Tip #23: Improve your time estimation skills. Keep in mind that people will always overestimate what they can do in the short-term and underestimate what they can do in the long-term. How can you do a better job at estimating time? With a task, estimate as conservatively how much time it’s going to take to do something and then add 50 percent to that estimate.
So how can you grab those extra 10 hours?
With these proven time tips, you have tools in your toolbox to create an extra 60-90 minutes each day to set aside just for you. Using a foundation of planning (look at Tips 1-3!), you can design your days and weeks to create space just for you. To get your creative juices flowing, here are some ideas about how you can play around with your schedule:
- Get up a little earlier (and go to bed earlier).
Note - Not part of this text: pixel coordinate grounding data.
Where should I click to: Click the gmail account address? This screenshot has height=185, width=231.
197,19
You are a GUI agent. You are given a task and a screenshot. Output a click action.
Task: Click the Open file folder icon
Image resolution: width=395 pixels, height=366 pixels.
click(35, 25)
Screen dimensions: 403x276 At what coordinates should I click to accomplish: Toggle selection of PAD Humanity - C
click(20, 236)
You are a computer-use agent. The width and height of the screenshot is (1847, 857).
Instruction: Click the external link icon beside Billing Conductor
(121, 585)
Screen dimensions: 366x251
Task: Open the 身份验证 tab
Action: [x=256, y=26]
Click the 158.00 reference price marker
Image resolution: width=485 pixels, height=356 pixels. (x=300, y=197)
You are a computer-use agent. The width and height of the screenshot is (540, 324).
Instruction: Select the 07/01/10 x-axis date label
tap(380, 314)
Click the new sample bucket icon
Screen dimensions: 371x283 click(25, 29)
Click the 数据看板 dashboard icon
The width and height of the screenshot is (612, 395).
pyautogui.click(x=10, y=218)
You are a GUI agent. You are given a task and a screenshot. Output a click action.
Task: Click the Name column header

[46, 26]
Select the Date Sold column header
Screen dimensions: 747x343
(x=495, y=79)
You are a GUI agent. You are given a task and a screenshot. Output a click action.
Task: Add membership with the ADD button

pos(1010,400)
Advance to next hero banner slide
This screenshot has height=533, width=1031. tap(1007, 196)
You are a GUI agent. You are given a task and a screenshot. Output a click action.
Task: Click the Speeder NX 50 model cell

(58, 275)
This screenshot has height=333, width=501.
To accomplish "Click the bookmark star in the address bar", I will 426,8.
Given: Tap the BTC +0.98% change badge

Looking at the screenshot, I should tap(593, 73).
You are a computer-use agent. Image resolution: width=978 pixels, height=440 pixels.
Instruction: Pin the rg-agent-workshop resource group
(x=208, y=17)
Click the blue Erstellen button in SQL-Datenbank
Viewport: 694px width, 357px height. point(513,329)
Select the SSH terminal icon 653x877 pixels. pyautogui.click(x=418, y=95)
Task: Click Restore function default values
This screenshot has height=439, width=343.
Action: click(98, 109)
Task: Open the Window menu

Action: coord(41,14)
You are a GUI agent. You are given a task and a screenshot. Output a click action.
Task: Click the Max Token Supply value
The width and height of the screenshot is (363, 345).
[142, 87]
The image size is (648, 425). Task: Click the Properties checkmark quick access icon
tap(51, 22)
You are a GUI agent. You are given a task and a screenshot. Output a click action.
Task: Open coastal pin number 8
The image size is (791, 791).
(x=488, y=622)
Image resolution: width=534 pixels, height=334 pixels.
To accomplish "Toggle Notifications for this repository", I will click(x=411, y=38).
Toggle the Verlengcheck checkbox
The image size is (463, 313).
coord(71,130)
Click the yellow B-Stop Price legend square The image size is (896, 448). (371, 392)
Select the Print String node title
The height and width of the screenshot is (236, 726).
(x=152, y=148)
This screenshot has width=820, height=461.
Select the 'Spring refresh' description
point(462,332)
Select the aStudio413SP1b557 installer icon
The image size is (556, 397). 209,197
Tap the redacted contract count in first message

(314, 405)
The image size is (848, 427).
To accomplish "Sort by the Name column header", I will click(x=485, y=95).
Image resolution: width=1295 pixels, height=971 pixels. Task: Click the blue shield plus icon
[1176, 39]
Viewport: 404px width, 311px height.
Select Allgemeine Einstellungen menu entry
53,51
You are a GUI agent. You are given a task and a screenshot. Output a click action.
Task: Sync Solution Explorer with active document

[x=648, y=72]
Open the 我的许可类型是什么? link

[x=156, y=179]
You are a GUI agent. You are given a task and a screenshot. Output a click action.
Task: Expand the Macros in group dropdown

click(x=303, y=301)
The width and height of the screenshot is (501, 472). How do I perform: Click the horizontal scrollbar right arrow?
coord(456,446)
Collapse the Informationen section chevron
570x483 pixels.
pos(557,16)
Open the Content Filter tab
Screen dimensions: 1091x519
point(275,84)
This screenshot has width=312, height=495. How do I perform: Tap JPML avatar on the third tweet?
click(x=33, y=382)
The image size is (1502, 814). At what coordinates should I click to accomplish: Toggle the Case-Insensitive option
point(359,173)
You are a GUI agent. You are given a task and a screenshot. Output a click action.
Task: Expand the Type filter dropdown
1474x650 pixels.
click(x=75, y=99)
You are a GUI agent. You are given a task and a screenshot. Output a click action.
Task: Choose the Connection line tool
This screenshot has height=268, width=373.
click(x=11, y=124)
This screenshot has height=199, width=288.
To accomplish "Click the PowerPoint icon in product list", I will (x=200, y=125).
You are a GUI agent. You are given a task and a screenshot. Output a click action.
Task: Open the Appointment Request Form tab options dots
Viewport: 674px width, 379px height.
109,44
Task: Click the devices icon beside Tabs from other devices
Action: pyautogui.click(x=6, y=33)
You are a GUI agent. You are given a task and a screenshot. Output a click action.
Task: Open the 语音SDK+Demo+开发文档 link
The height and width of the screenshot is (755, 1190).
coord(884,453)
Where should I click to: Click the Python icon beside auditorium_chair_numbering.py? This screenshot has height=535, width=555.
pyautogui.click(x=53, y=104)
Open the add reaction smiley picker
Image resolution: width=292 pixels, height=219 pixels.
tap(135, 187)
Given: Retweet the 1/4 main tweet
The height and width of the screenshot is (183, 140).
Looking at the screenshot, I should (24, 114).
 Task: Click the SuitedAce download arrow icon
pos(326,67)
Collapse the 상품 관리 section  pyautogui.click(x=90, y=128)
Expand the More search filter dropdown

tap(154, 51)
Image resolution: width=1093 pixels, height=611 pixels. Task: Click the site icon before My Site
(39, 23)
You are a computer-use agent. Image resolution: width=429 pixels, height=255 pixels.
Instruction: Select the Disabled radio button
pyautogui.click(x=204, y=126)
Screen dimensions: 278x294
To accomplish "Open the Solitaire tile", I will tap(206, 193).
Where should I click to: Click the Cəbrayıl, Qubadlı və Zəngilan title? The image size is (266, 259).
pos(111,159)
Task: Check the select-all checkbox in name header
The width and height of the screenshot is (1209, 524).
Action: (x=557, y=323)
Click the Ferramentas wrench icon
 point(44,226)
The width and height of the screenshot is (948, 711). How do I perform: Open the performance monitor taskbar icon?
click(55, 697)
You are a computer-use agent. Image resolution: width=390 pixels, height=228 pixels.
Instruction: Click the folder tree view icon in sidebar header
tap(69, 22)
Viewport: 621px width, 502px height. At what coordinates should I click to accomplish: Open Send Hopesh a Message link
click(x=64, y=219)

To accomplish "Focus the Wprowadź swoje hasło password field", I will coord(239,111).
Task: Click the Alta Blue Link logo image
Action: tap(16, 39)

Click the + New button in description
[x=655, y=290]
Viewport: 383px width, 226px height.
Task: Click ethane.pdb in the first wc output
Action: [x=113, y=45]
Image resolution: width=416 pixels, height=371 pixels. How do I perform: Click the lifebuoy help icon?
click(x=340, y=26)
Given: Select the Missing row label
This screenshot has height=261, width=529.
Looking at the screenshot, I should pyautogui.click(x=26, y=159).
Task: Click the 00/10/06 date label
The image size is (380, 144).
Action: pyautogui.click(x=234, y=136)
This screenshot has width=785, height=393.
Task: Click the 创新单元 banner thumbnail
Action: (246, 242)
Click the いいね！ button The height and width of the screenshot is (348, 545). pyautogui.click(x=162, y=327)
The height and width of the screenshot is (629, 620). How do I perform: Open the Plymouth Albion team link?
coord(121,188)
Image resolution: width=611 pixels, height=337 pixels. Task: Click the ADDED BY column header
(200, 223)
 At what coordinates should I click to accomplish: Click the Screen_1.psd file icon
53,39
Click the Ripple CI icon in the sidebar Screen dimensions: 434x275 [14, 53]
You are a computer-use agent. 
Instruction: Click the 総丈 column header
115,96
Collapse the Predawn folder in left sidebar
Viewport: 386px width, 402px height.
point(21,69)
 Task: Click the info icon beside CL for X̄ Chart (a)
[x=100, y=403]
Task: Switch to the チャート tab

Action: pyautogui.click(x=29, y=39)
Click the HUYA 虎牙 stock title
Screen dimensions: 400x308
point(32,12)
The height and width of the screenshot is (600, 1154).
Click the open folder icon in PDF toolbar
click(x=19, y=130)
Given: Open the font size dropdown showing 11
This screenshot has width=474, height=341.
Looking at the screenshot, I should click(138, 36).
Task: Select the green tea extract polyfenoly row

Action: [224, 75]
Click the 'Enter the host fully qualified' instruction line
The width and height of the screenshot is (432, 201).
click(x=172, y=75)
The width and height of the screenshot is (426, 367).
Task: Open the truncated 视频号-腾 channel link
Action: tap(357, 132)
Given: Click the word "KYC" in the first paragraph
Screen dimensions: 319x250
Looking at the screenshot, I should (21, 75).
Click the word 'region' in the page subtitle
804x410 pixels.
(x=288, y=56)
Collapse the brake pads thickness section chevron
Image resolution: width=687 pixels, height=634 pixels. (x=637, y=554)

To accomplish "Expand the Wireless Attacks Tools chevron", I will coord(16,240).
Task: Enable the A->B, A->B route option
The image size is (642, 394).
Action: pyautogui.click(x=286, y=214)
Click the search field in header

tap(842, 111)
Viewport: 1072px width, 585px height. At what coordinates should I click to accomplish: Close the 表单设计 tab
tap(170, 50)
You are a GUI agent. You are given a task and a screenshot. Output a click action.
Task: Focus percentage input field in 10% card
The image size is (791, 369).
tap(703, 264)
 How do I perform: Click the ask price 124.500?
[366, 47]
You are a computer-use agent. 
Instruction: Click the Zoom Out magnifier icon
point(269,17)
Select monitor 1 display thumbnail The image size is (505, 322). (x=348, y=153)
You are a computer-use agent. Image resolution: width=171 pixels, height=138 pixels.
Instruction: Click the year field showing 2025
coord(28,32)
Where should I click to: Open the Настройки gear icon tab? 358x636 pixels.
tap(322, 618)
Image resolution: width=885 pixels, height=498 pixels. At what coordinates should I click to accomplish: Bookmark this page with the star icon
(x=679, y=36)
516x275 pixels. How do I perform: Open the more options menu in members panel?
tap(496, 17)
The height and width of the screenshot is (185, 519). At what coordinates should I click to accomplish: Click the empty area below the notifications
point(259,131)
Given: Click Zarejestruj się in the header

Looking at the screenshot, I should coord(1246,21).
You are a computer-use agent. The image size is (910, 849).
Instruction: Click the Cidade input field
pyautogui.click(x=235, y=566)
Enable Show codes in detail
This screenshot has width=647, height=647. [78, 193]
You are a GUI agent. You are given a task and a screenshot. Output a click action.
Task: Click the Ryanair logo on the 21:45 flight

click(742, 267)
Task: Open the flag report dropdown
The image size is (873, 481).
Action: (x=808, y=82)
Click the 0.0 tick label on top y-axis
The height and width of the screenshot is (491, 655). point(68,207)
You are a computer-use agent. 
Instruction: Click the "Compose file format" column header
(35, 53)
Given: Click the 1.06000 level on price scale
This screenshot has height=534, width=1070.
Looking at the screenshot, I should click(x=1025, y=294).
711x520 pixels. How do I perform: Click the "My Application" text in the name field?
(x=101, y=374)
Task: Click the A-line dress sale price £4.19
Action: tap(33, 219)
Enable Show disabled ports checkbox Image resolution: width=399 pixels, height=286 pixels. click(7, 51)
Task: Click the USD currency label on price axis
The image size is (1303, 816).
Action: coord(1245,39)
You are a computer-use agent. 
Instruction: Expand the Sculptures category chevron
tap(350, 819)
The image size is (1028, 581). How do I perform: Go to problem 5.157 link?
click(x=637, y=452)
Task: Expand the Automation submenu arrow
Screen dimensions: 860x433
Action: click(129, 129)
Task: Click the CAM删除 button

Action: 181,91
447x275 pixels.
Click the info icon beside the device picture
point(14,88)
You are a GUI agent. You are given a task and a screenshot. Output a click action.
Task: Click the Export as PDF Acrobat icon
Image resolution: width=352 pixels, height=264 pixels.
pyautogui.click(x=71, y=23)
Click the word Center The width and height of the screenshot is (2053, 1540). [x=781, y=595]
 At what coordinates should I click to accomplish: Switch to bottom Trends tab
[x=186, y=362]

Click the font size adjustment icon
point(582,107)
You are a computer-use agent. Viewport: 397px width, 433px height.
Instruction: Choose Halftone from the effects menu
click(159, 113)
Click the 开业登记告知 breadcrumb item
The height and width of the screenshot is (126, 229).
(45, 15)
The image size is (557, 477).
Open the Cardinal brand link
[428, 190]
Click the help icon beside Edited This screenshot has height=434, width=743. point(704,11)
Consider waking up a little earlier (and maybe going to bed a little earlier) to create time for yourself. Mornings can be an excellent time to exercise, mediate, journal, or even work. This has been my essential strategy to create extra time just for me giving me extra 60-90 minute each day.
- Convert a slice of your work time to time for you. With greater productivity at work, you can take the extra 30-60 minutes you saved and convert it into time for you. For example, you could extend your lunch break. Or perhaps you can show up to the office a little later in the morning to make room for exercise or to work on a personal project. Finally, you might consider scooting out of the office a little earlier a few days.
- Leave work on time to set aside the evenings: If you find yourself having trouble leaving the office in the evening, set a hard deadline for when you leave the office. To make sure you leave on time, approximately, 30 minutes before you leave, begin a process to shut down for the day. Leaving the office at a reasonable hour can give you the evening for personal time.
- Change your commute. If you have the option, could you shift your time to work from home 1-2 days a week? Alternatively, could you start work early so you can leave early? Or vice-versa?
Whatever you do, the key is design a schedule that includes protected blocks of time just for you. This means setting clear work and personal boundaries.
Finally, parents have an especially difficult time looking for personal time. For that reason, I’ve included a few more tips for this group! See below.
You, too, can change your relationship with time into a healthy, long-lasting, and loving relationship.
Time Tips Bonus for Parents
- Examine flexible work options: Work flexibility especially for working moms can be essential for better life balance. But so many women never ask assuming it isn’t possible. Learn about asking for a flexible work schedule. Could you tele-commute 1 or 2 days a week? Could you work a compressed work week and get Fridays off? Investigate and explore.
- Stagger the parenting load. My husband and I used to a ton of parenting together. But then we started an approach where one parent spent quality one-to-one time with our daughter while the other did what they needed for themselves. Each parent gets their own kid “shift” so the other parent gets 2-3 hours blocks to themselves. Ah ha!
- Consider meal planning. You can find considerable time savings with meal planning and preparation. This probably deserves its own blog post but the big opportunity is to plan in advance, shop in advance, and meal prep in advance (like the night before or over the weekend) so that your evenings open up. My experience is this can give you hours back in any given week
- Morning routine: Creating just a . Make your mornings work for you so run as smooth as possible. Can you get you and your family’s outfits set out? Can the breakfast be prepped? Can the lunches be packed in advance? Can backpacks be organized in advance?